----- PAGE EXTRACT -----

April 22, 2019 | by Rick Kennedy
In 2001, scientists for the Institute for Defense Analysis assessed the huge challenges required to industrialize ceramic matrix composites (CMCs) for aviation. They starkly concluded: “There may be more pigs flying than ceramics in the future.”

Today, CMC technology leaders at GE Aviation, as well as the corporation’s Global Research Centers, hold up that report and smile. What a difference two decades of concerted effort by hundreds of GE technologists, including more than $1.5 billion in investments, have made. CMCs represent one of GE Aviation’s most aggressive technology efforts in its long history. The payoff is nothing short of transformative.

GE turbine shrouds made of CMCs now successfully operate in the hottest section of the best-selling LEAP turbofan, produced by CFM International, (a 50/50 joint company of GE and Safran Aircraft Engines), which is powering hundreds of single-aisle commercial jetliners.

CMC components are benefitting GE’s military designs, including a demonstrator engine that achieved the highest jet-engine temperatures ever. Also, GE has successfully tested CMC rotating parts.

With the 2018 grand opening of GE Aviation’s CMC operation in Huntsville, Alabama, the company celebrated another CMC milestone: a decade-long effort to establish America’s first fully-integrated CMC supply chain, which includes a network of four interrelated GE production sites. Meanwhile, GE’s new CMC component-assembly plant in Asheville, North Carolina, has produced more than 40,000 CMC turbine shrouds. The plant also fabricates five different CMC hot-section components for the GE9X high-thrust engine.

CMC technology is a centerpiece of GE’s jet propulsion strategy for the 21st century. There is no turning back.

It has been a long journey already. CMCs are made of silicon carbide (SiC), ceramic fibers and ceramic resin, manufactured through a sophisticated process and further enhanced with proprietary coatings. CMCs are one-third the density of metal alloys and one-third the weight. Because they are more heat resistant than metal alloys, CMCs require less air from the flow path of a jet engine to be diverted to cool the hot-section components. By keeping more air in the flow path instead of cooling parts, the engine runs more efficiently at higher thrust. In total, CMCs bring better fuel efficiency, lower emissions, and greater durability.

During jet propulsion’s history, the average rate of increase for turbine engine material temperature capability has been about 50 degrees Fahrenheit each decade. With CMCs, GE increased jet engine temperatures by 150 degrees Fahrenheit in one decade. As CMCs further populate the core of GE engines, they are expected to increase engine thrust by 25 percent and improve fuel burn by 10 percent.

----- INFORMATION SHOWN -----

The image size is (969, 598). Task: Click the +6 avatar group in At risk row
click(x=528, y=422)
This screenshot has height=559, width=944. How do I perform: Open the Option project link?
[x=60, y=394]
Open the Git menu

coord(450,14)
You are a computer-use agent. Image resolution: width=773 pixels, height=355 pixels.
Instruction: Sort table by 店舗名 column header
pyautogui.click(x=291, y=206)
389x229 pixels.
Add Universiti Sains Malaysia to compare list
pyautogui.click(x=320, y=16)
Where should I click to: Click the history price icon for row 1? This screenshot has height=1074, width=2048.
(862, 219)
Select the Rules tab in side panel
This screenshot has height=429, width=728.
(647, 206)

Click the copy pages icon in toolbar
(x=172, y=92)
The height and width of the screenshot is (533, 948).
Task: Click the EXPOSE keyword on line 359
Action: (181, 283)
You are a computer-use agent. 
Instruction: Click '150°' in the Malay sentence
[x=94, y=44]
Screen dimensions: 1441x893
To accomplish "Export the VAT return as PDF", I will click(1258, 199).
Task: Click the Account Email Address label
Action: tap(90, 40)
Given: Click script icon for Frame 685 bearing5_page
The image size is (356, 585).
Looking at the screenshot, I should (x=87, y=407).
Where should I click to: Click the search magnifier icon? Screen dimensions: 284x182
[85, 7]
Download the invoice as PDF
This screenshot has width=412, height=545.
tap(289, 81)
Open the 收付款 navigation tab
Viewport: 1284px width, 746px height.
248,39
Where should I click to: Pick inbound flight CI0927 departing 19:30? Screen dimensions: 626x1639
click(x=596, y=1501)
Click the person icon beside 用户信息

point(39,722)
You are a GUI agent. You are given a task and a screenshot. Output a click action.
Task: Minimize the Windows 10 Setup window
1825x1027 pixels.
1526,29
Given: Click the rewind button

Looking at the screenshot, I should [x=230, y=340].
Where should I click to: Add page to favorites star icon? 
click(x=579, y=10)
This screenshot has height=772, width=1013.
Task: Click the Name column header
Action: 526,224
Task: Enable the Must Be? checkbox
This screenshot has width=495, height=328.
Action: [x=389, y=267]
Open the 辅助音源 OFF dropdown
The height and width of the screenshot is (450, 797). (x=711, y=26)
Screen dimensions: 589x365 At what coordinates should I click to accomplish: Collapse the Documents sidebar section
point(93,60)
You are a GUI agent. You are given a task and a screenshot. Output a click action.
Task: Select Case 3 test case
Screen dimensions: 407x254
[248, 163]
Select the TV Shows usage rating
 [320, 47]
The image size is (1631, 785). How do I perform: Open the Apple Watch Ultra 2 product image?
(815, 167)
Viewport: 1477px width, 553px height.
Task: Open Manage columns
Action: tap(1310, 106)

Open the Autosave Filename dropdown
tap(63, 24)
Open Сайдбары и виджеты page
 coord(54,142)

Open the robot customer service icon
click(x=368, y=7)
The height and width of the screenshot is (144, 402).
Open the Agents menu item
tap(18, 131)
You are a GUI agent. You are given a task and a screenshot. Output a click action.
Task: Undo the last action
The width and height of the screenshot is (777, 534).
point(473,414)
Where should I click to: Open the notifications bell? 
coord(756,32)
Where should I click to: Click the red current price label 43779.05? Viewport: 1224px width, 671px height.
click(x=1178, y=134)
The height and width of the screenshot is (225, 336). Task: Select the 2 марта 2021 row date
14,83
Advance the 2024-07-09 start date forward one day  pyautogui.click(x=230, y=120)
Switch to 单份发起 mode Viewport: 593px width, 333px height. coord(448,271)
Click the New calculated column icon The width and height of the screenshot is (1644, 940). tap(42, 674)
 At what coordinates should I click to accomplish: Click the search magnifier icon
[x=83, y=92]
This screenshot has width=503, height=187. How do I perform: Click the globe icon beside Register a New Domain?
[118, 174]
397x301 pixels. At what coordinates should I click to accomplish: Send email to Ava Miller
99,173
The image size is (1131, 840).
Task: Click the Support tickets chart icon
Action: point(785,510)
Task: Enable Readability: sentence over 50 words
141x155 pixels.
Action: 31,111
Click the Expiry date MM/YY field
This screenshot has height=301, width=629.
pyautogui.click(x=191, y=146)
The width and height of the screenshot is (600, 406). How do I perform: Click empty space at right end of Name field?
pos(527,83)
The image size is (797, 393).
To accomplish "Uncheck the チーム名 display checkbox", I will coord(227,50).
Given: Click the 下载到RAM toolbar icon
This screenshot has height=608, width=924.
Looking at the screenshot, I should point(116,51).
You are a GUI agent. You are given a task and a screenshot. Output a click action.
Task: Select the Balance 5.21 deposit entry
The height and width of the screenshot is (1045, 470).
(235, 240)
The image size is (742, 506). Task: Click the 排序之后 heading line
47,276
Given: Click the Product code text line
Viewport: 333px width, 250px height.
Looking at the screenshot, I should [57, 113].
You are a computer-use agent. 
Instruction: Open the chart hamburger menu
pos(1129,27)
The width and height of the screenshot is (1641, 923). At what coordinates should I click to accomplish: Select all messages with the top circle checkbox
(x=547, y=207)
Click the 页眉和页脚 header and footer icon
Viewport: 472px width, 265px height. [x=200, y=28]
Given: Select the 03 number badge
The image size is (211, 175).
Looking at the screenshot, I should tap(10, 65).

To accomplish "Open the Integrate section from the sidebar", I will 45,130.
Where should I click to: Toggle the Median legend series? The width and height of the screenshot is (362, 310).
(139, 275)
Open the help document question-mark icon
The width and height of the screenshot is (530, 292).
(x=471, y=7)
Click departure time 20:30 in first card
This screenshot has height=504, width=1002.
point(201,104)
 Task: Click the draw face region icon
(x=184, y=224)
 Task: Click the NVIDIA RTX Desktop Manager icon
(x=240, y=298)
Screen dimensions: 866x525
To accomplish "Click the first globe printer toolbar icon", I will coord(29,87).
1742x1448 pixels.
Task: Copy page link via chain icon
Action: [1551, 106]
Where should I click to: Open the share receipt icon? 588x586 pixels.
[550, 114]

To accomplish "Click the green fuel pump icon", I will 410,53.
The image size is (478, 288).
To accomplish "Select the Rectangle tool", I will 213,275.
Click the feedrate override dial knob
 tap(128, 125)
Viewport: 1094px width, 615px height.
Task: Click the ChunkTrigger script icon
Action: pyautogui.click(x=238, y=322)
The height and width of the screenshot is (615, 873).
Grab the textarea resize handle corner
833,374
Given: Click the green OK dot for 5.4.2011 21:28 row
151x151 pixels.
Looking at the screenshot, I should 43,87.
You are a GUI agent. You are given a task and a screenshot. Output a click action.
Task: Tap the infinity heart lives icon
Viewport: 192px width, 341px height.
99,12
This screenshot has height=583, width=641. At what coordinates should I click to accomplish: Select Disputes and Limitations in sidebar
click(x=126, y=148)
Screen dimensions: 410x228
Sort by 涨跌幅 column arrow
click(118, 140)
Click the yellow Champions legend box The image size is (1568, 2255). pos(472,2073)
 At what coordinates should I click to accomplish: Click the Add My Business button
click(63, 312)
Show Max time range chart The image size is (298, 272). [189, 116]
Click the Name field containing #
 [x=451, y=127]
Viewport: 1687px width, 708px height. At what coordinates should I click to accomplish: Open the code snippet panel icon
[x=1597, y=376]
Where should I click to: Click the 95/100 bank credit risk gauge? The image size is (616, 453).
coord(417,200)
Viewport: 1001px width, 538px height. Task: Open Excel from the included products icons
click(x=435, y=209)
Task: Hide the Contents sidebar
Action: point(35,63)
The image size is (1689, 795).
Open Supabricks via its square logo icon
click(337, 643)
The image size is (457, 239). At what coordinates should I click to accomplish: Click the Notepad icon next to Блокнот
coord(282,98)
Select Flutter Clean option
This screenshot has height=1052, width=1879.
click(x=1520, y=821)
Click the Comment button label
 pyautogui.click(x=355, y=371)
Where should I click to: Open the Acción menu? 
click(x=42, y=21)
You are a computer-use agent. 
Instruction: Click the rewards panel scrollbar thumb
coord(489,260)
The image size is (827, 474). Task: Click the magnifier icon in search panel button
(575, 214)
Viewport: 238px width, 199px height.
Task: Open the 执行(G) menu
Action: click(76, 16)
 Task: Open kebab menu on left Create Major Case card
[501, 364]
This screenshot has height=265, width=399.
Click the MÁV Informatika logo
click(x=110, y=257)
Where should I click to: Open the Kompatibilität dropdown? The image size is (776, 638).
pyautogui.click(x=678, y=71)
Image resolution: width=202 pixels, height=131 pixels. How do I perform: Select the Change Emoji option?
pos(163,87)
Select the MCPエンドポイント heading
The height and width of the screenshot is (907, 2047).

-----

*WRITTEN INSTRUCTION 1:* According to the CMC article, how many CMC turbine shrouds has GE's Asheville plant produced?
*WRITTEN INSTRUCTION 2:* Mark each statement yes or no according to the CMC article, quoting the words that decide it: (a) CMCs are one-third the density of metal alloys. (b) GE Aviation's CMC operation in Huntsville had its grand opening in 2019. (c) CFM International is a 50/50 joint company of GE and Safran Aircraft Engines.
*WRITTEN INSTRUCTION 3:* Transcribe the part of the CMC article starting with "CMC components are" and going on through "GE9X high-thrust engine.".

*EXERCISE OUTPUT 1:* More than 40,000.

*EXERCISE OUTPUT 2:*
(a) Yes: "CMCs are one-third the density of metal alloys and one-third the weight."
(b) No: "With the 2018 grand opening of GE Aviation’s CMC operation in Huntsville, Alabama"
(c) Yes: "a 50/50 joint company of GE and Safran Aircraft Engines"

*EXERCISE OUTPUT 3:*
CMC components are benefitting GE’s military designs, including a demonstrator engine that achieved the highest jet-engine temperatures ever. Also, GE has successfully tested CMC rotating parts.

With the 2018 grand opening of GE Aviation’s CMC operation in Huntsville, Alabama, the company celebrated another CMC milestone: a decade-long effort to establish America’s first fully-integrated CMC supply chain, which includes a network of four interrelated GE production sites. Meanwhile, GE’s new CMC component-assembly plant in Asheville, North Carolina, has produced more than 40,000 CMC turbine shrouds. The plant also fabricates five different CMC hot-section components for the GE9X high-thrust engine.